■ Given task:
Show every line in the material that contains the string "link".

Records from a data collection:
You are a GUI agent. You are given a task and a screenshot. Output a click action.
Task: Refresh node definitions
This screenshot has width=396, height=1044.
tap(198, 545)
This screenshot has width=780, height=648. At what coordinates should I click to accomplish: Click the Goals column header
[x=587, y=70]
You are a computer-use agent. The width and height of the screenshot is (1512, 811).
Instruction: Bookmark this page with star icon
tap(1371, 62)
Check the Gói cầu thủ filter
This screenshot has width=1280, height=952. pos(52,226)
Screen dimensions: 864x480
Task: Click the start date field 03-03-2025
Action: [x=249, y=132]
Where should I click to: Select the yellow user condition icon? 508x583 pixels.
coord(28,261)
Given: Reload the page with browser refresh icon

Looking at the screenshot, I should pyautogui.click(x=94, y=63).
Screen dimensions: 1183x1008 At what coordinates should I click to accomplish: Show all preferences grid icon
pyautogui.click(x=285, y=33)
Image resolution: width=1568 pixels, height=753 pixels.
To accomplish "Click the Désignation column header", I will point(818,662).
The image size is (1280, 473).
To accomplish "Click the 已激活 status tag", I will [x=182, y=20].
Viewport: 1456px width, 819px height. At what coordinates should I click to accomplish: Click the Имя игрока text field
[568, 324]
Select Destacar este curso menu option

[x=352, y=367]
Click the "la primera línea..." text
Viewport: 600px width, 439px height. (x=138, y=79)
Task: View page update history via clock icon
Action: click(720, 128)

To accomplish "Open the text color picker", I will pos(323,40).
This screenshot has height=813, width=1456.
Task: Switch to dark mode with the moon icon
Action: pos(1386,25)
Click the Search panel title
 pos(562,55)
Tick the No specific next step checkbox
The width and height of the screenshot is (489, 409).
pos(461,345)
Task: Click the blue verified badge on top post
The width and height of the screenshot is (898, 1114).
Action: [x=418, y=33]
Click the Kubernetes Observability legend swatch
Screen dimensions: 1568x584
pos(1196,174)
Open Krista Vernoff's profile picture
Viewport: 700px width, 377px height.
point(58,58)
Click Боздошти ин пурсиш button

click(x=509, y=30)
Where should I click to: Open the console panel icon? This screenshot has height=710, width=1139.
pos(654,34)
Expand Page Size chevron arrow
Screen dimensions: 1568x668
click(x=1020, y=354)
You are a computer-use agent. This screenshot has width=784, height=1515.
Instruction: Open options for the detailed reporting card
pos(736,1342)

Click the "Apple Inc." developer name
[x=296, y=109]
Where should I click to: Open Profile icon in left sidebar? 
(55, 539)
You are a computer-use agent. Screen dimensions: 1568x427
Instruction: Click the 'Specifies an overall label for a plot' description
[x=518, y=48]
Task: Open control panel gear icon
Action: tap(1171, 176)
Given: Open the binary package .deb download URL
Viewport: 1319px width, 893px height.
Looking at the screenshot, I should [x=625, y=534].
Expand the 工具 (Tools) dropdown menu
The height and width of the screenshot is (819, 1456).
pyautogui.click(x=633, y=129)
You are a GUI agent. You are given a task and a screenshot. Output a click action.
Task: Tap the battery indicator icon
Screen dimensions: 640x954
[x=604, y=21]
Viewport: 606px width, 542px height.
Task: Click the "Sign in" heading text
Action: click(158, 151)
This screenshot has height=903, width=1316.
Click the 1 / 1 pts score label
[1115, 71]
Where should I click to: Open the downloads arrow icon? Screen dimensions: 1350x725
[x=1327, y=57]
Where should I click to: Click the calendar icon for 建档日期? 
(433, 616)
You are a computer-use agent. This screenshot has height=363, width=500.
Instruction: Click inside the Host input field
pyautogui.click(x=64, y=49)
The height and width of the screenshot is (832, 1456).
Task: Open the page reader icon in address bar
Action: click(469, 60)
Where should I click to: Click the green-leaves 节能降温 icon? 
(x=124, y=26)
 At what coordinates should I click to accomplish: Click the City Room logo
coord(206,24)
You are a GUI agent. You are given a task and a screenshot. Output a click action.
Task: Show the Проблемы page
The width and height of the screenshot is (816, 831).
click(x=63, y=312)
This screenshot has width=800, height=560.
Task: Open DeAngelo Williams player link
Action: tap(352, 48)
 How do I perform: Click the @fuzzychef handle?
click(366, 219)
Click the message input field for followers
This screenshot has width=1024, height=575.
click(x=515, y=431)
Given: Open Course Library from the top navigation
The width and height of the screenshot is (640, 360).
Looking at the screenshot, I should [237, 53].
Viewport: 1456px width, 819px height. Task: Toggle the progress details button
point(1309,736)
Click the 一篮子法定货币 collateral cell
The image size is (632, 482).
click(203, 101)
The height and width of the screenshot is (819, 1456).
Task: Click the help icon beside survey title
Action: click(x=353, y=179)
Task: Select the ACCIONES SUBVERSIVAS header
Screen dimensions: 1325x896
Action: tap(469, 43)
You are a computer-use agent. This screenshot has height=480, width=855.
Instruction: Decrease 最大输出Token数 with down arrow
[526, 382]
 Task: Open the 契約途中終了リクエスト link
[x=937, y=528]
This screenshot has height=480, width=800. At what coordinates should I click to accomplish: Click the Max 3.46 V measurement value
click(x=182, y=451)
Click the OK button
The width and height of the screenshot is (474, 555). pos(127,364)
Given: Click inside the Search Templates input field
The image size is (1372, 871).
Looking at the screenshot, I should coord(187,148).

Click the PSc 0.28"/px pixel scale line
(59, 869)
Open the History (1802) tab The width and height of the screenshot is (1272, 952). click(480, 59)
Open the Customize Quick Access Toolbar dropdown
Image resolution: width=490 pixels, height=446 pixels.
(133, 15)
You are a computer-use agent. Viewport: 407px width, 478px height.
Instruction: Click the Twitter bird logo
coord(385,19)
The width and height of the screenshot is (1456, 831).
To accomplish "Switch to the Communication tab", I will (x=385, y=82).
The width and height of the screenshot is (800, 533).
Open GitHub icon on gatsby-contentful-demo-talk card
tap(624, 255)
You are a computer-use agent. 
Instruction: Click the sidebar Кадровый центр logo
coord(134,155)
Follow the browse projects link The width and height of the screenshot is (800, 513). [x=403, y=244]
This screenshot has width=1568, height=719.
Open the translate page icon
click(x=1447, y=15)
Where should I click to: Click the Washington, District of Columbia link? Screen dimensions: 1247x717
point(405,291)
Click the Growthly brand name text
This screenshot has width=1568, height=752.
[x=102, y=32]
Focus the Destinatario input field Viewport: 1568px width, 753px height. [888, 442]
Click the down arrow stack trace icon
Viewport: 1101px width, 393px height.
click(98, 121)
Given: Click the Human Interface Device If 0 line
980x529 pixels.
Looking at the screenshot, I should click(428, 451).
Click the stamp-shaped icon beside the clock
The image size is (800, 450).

■ Written answer:
Task: Open DeAngelo Williams player link
 Task: Open the 契約途中終了リクエスト link
Follow the browse projects link The width and height of the screenshot is (800, 513). [x=403, y=244]
Where should I click to: Click the Washington, District of Columbia link? Screen dimensions: 1247x717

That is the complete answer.